102302145 黄加鸿 数据采集与融合技术作业3

作业3



作业①

1)代码与结果

中国气象网此前已经过分析,不再赘述,本次任务目标是实现单线程和多线程爬取指定数目(最大45张)的图像并保存至本地。

网站:http://www.weather.com.cn/weather/101280601.shtml

核心代码

单线程:

from bs4 import BeautifulSoup
from bs4 import UnicodeDammit
import urllib.request
import os


def imageSpider(start_url):
    global count
    try:
        urls = []
        req = urllib.request.Request(start_url, headers=headers)
        data = urllib.request.urlopen(req)
        data = data.read()
        dammit = UnicodeDammit(data, ["utf-8", "gbk"])
        data = dammit.unicode_markup
        soup = BeautifulSoup(data, "lxml")
        images = soup.select("img")
        for image in images:
            # 检查是否达到最大数量
            if count >= MAX_IMAGES:
                print(f"已达到最大图片数量限制({MAX_IMAGES}张),停止爬取")
                return

            try:
                src = image["src"]

                url = urllib.request.urljoin(start_url, src)
                if url not in urls:
                    urls.append(url)
                    print(url)
                    download(url)
            except Exception as err:
                print(err)
    except Exception as err:
        print(err)


def download(url):
    global count
    try:
        if count >= MAX_IMAGES:
            return

        count = count + 1

        if "." in url.split("/")[-1]:
            ext = "." + url.split(".")[-1]
        else:
            ext = ".jpg"  # 默认扩展名

        req = urllib.request.Request(url, headers=headers)
        data = urllib.request.urlopen(req, timeout=100)
        data = data.read()

        # 确保缩进正确
        with open("images\\" + str(count) + ext, "wb") as fobj:
            fobj.write(data)
        print("downloaded " + str(count) + ext + f" ({count}/{MAX_IMAGES})")

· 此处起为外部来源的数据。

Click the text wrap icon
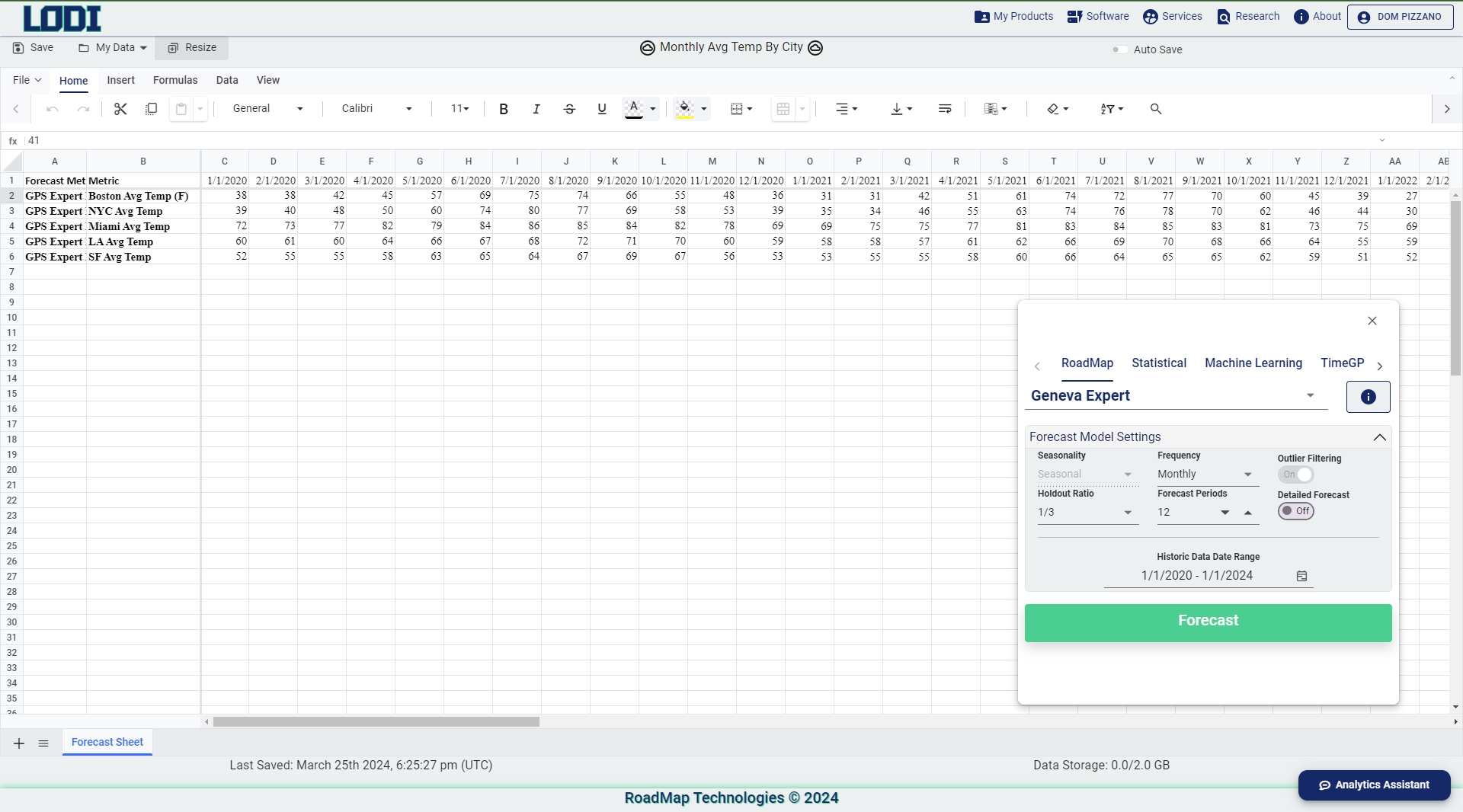The width and height of the screenshot is (1463, 812). coord(945,109)

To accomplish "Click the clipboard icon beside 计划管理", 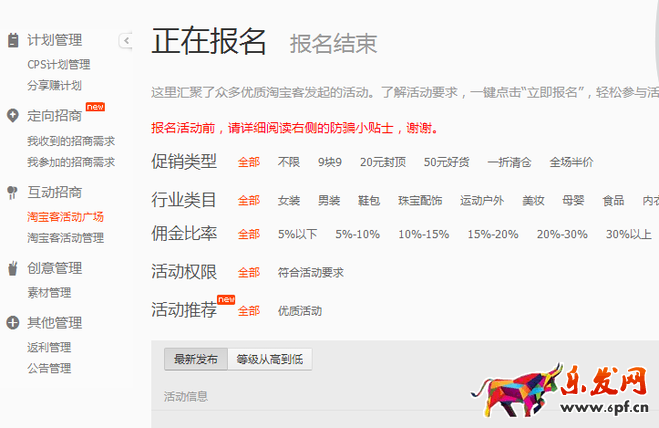I will (x=12, y=41).
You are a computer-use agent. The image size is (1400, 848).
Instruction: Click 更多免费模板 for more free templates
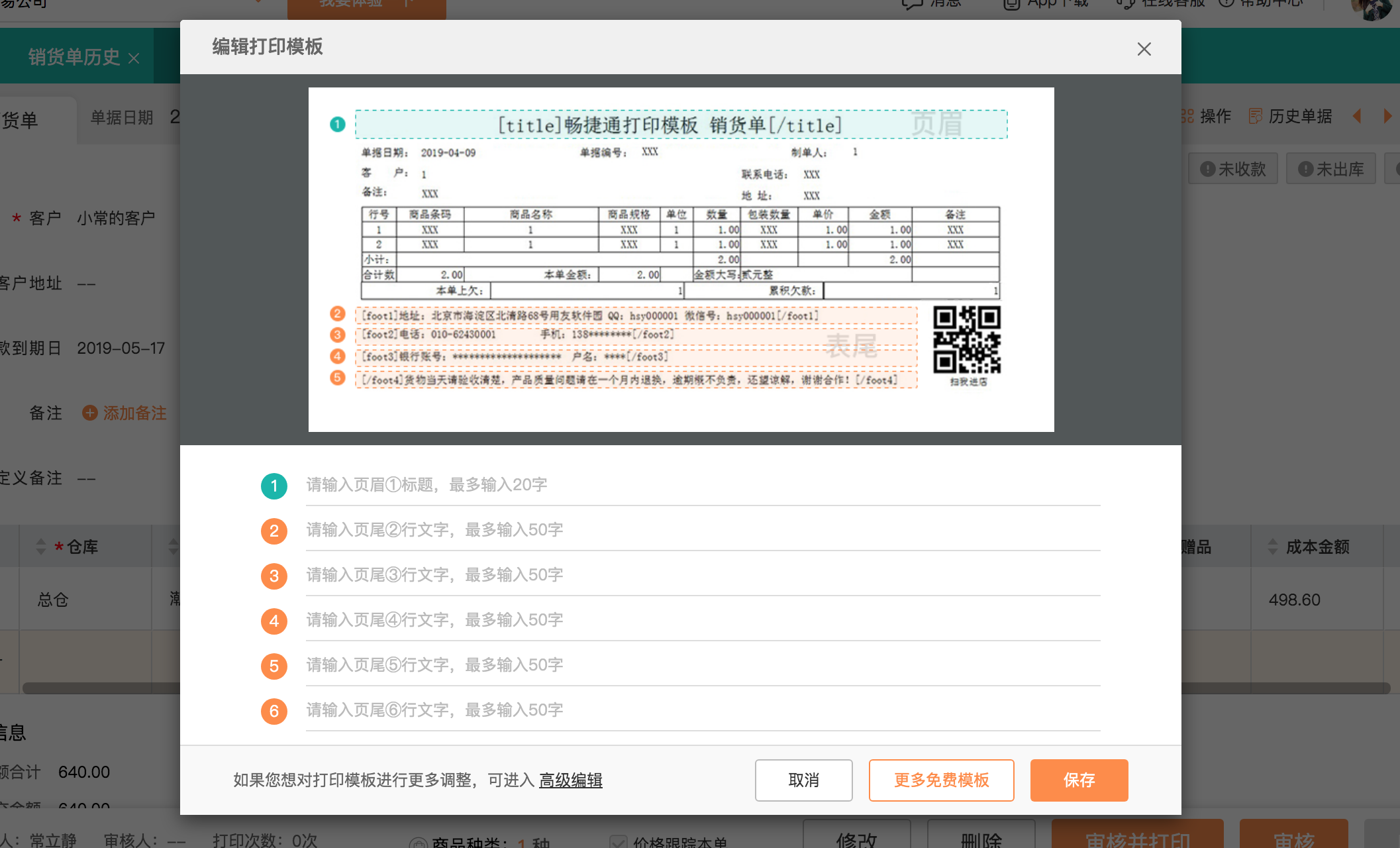(941, 780)
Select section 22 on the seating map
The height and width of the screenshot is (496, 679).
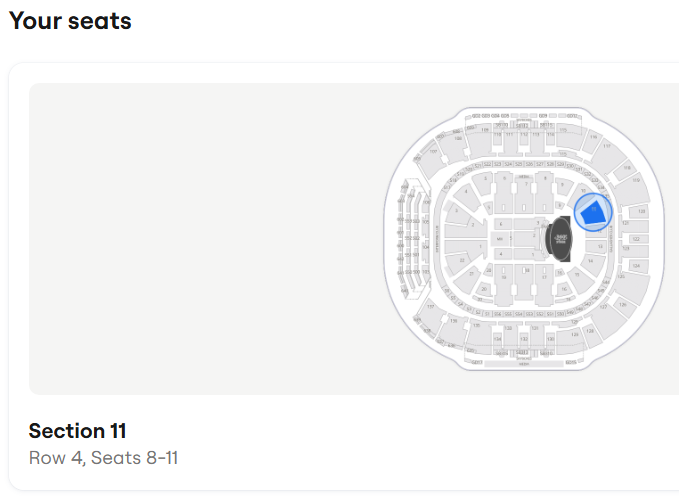tap(462, 260)
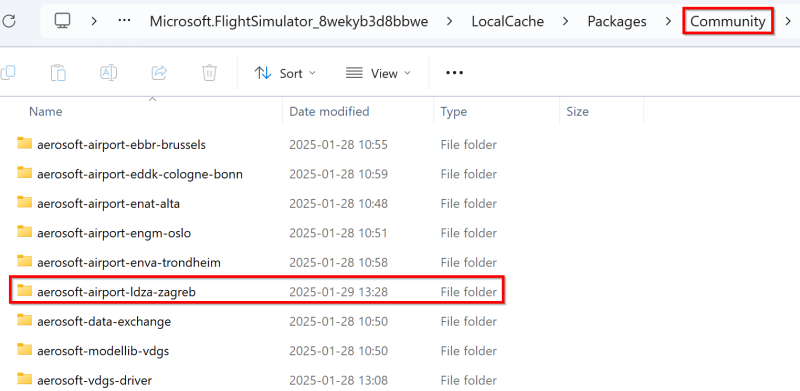Sort by the Name column header
The height and width of the screenshot is (391, 800).
(45, 111)
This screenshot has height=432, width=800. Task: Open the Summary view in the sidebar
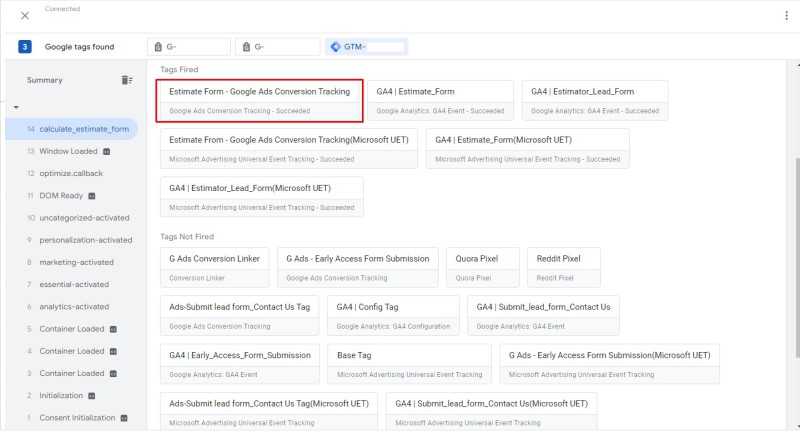45,80
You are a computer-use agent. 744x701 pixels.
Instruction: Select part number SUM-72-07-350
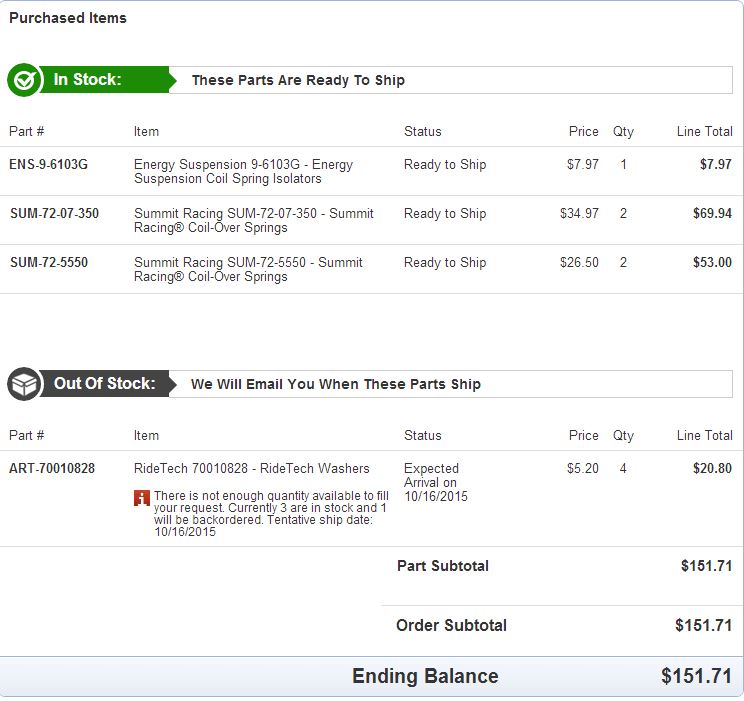[x=54, y=214]
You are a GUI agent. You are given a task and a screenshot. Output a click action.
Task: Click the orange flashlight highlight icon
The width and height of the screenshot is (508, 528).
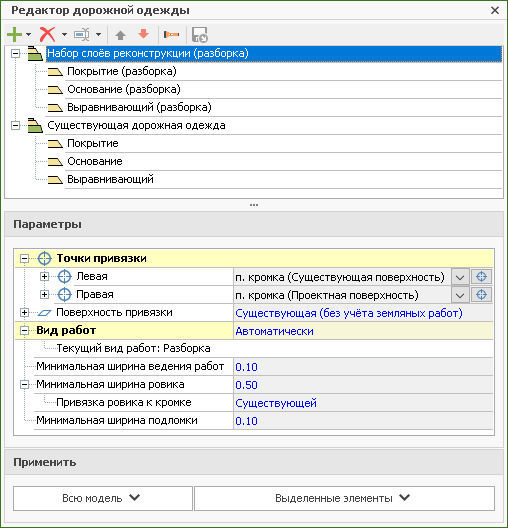pyautogui.click(x=171, y=34)
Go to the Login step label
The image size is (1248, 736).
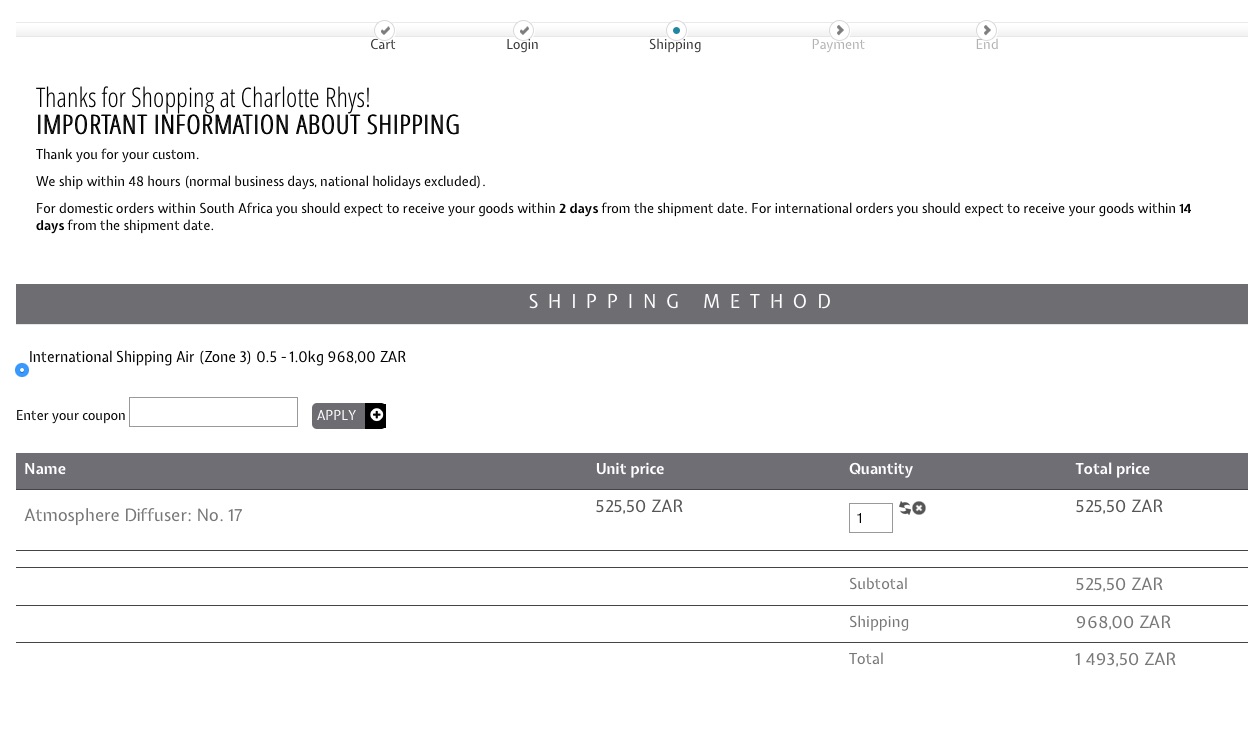coord(522,45)
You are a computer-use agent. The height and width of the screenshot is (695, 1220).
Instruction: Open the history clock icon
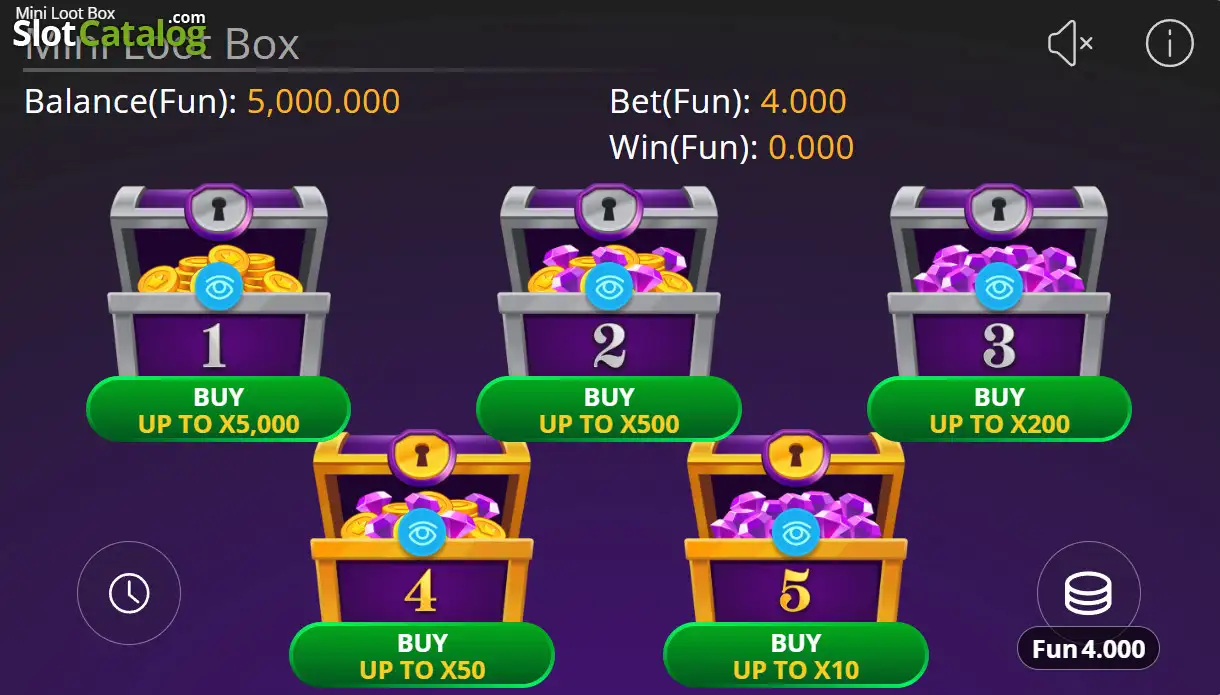pyautogui.click(x=129, y=593)
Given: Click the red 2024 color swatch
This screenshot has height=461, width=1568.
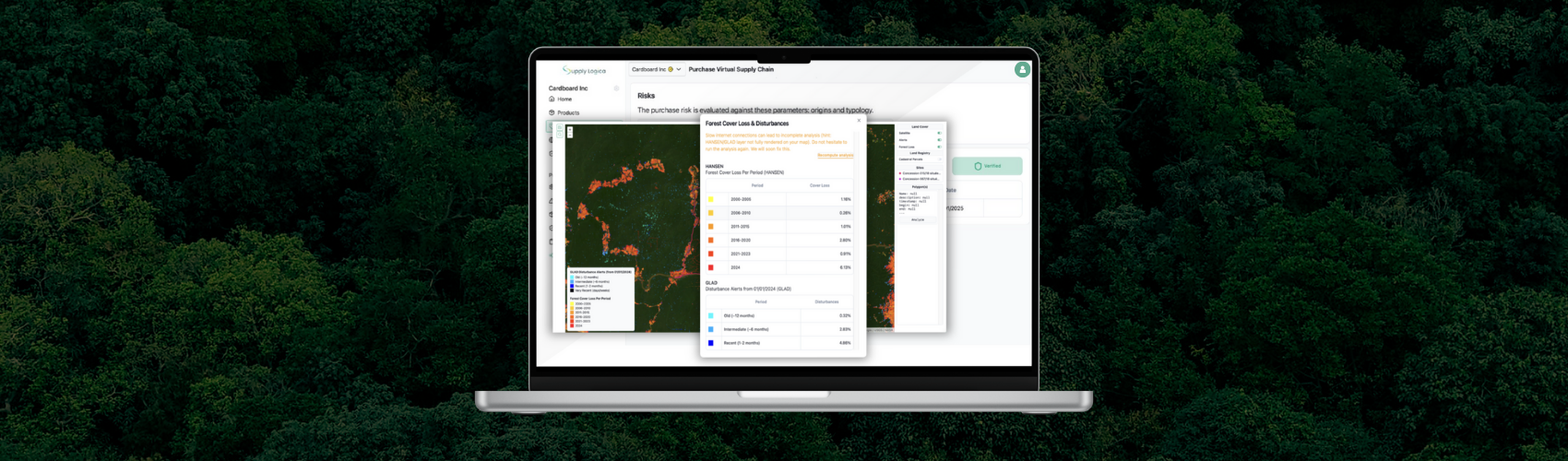Looking at the screenshot, I should tap(710, 267).
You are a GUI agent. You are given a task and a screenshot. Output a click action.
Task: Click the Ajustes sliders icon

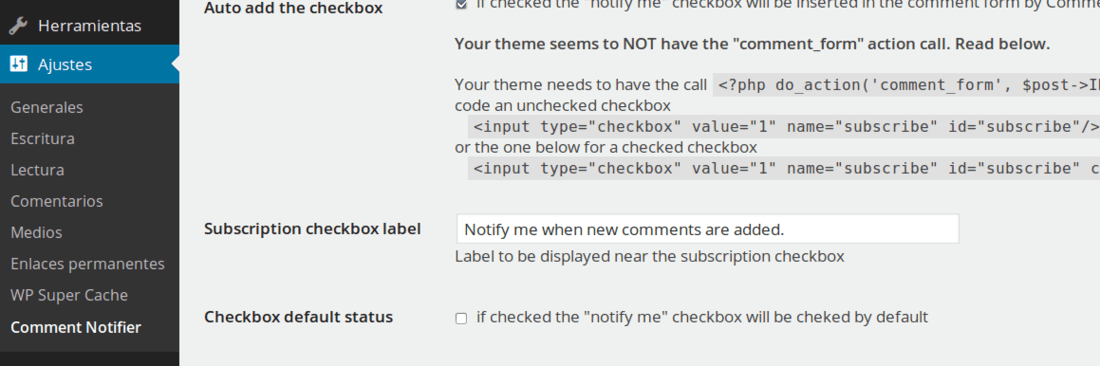click(18, 65)
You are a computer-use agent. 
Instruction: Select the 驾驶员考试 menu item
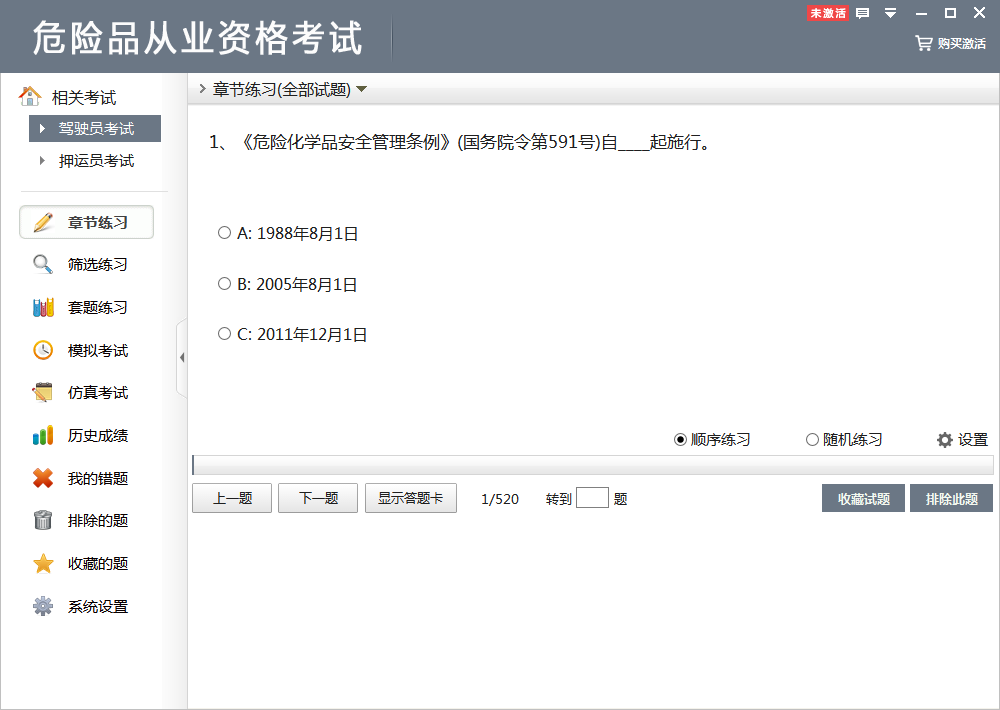(94, 128)
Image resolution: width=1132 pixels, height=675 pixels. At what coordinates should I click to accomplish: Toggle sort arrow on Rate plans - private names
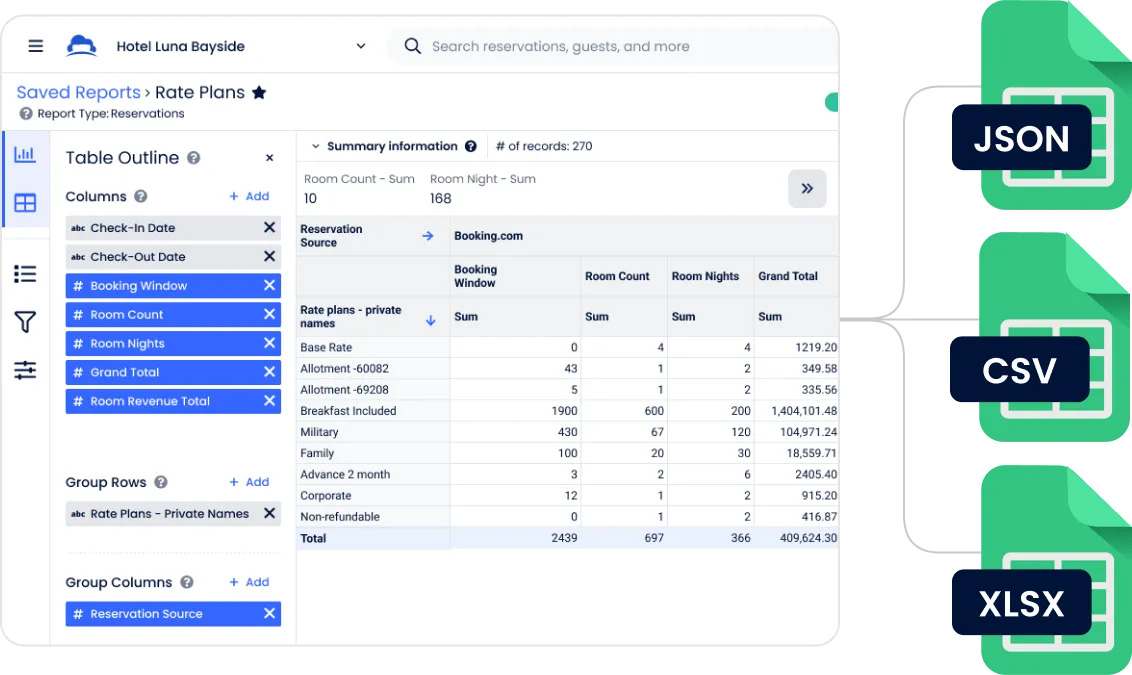pos(431,321)
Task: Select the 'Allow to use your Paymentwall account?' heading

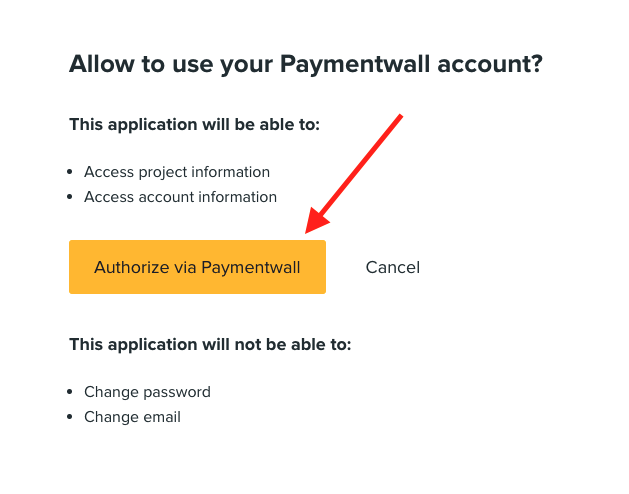Action: point(306,64)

    except Exception as err:
        print(err)


# 配置参数
start_url = "http://www.weather.com.cn/weather/101280601.shtml"
MAX_IMAGES = 45
count = 0

headers = {
    "User-Agent": "Mozilla/5.0 (Windows NT 10.0; Win64; x64) AppleWebKit/537.36 (KHTML, like Gecko) Chrome/124.0.0.0 Safari/537.36 SLBrowser/9.0.6.8151 SLBChan/111 SLBVPV/64-bit"
}

# 创建图片目录
if not os.path.exists("images"):
    os.makedirs("images")

print(f"开始爬取图片,最多爬取{MAX_IMAGES}张...")
imageSpider(start_url)
print(f"爬取完成!共下载{count}张图片")

多线程:

from bs4 import BeautifulSoup
from bs4 import UnicodeDammit
import urllib.request
import threading
import os

# 创建线程锁和全局变量
lock = threading.Lock()
MAX_IMAGES = 45


def imageSpider(start_url):
    global threads
    global count
    try:
        urls = []
        req = urllib.request.Request(start_url, headers=headers)
        data = urllib.request.urlopen(req)
        data = data.read()
        dammit = UnicodeDammit(data, ["utf-8", "gbk"])
        data = dammit.unicode_markup
        soup = BeautifulSoup(data, "lxml")
        images = soup.select("img")

        for image in images:
            # 检查是否达到最大数量
            with lock:
                if count >= MAX_IMAGES:
                    print(f"已达到最大图片数量限制({MAX_IMAGES}张),停止创建新线程")
                    break

            try:
                src = image["src"]
                url = urllib.request.urljoin(start_url, src)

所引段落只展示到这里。